To find the Highest Common Factor (HCF) of numbers using the method related to Euclid's division lemma, we follow a process of repeated division. We divide the larger number by the smaller number. If there is a remainder, we then take the previous divisor and divide it by this remainder. We continue this process until the remainder becomes 0. The divisor at the step where the remainder is 0 is the HCF. This process is based on the idea that a division can always be written as: Dividend = Divisor × Quotient + Remainder.

**step2** Finding HCF of 252 and 180: First division

First, we will find the HCF of the two numbers 252 and 180. We start by dividing the larger number, 252, by the smaller number, 180.
When 252 is divided by 180:
The quotient is 1.
The remainder is 72.
We can write this division as: $$252 = 180 \times 1 + 72$$
Since the remainder (72) is not 0, we continue the process.

**step3** Finding HCF of 252 and 180: Second division

Next, we take the previous divisor, 180, and divide it by the remainder from the last step, 72.
When 180 is divided by 72:
The quotient is 2.
The remainder is 36.
We can write this division as: $$180 = 72 \times 2 + 36$$
Since the remainder (36) is not 0, we continue the process.

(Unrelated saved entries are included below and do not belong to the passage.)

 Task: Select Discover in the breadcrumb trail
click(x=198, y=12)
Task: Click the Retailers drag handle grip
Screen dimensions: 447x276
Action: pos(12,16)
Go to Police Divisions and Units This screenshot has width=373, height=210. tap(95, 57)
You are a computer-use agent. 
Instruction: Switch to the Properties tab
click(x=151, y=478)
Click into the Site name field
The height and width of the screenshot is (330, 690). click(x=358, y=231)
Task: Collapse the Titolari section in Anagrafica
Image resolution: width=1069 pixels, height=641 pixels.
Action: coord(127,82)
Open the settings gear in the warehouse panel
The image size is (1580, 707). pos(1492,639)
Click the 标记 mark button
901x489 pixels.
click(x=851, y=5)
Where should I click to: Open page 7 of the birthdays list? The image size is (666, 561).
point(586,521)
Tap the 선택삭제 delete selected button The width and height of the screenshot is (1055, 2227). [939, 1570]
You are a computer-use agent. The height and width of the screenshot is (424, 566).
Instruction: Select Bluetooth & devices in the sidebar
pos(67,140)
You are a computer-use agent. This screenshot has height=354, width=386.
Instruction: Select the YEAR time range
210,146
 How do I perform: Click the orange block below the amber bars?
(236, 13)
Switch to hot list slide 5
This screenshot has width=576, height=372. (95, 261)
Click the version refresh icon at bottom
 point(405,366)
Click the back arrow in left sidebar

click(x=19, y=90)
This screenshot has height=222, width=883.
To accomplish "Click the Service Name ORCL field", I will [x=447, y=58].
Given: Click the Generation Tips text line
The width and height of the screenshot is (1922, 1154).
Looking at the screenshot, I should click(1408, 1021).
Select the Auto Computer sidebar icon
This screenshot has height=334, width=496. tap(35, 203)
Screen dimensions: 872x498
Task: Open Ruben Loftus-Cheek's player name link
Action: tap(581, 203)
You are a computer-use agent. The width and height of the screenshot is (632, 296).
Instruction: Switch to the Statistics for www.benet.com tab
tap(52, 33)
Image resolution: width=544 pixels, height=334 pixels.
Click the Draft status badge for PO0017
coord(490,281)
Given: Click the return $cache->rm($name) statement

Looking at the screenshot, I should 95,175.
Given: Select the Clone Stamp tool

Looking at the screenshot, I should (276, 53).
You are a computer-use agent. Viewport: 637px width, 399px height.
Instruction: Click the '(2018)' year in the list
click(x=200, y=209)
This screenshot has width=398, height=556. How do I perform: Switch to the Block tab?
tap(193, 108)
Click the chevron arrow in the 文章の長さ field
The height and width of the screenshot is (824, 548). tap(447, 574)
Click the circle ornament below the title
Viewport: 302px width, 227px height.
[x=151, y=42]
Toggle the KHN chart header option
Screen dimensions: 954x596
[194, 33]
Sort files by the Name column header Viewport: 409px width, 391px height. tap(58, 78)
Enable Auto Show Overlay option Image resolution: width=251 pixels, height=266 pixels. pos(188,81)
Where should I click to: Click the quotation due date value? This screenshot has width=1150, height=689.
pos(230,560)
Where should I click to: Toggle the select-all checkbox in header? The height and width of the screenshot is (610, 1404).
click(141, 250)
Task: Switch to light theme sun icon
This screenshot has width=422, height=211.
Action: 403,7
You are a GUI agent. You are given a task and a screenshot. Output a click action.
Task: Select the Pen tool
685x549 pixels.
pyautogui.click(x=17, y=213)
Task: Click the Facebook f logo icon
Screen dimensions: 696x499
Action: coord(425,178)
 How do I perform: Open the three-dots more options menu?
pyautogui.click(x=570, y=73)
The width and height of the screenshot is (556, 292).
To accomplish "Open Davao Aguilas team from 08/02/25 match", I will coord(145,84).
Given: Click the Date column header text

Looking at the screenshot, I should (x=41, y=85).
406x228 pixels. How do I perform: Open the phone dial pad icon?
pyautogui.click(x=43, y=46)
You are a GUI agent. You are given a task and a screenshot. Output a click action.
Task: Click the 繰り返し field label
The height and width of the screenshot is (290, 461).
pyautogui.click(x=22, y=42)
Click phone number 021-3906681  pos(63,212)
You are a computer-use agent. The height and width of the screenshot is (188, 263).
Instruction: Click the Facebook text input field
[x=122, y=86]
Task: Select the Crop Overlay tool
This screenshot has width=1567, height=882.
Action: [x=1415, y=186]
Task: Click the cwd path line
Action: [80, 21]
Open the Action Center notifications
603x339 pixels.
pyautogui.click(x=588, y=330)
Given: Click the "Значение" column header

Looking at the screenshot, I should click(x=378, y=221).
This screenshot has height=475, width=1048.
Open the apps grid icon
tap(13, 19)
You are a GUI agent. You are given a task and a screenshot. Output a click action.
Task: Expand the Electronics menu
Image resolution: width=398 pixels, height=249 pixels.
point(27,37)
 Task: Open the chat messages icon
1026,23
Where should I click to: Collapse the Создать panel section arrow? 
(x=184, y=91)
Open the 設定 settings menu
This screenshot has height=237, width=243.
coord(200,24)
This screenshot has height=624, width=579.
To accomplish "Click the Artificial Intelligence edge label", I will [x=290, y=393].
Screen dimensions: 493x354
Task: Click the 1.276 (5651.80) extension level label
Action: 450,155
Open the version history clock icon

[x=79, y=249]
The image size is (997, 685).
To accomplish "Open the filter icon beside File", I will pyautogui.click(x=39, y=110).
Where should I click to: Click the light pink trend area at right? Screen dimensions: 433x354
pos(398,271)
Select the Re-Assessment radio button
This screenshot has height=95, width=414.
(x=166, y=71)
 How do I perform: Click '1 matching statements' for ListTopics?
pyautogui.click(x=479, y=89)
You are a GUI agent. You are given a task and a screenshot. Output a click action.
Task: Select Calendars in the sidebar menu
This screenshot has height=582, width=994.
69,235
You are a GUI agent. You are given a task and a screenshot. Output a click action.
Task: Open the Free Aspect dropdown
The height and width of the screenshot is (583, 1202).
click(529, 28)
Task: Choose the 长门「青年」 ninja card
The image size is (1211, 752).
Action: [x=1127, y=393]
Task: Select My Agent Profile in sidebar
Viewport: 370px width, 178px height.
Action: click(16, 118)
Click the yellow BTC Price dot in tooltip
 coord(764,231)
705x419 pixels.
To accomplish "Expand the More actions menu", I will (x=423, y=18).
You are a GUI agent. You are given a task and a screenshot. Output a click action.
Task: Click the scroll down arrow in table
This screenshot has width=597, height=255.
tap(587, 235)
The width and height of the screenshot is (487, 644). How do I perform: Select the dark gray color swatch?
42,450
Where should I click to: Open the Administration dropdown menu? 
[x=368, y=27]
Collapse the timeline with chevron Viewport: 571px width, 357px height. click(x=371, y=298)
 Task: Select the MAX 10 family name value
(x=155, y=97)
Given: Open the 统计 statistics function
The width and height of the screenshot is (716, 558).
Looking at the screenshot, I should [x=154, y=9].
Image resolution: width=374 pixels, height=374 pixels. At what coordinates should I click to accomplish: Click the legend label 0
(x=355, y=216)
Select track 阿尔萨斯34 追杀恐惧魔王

**step4** Finding HCF of 252 and 180: Third division

Now, we take the previous divisor, 72, and divide it by the remainder from the last step, 36.
When 72 is divided by 36:
The quotient is 2.
The remainder is 0.
We can write this division as: $$72 = 36 \times 2 + 0$$
Since the remainder is 0, the process stops. The divisor at this step is 36.
Therefore, the HCF of 252 and 180 is 36.

**step5** Finding HCF of 36 and 324

Now, we need to find the HCF of the result we just found (36) and the third number, 324.
We divide the larger number, 324, by the smaller number, 36.
When 324 is divided by 36:
The quotient is 9.
The remainder is 0.
We can write this division as: $$324 = 36 \times 9 + 0$$
Since the remainder is 0, the process stops. The divisor at this step is 36.

**step6** Final HCF Determination

The HCF of 36 and 324 is 36.
Since the HCF of 180 and 252 is 36, and the HCF of 36 and 324 is also 36, the HCF of all three numbers (180, 252, and 324) is 36.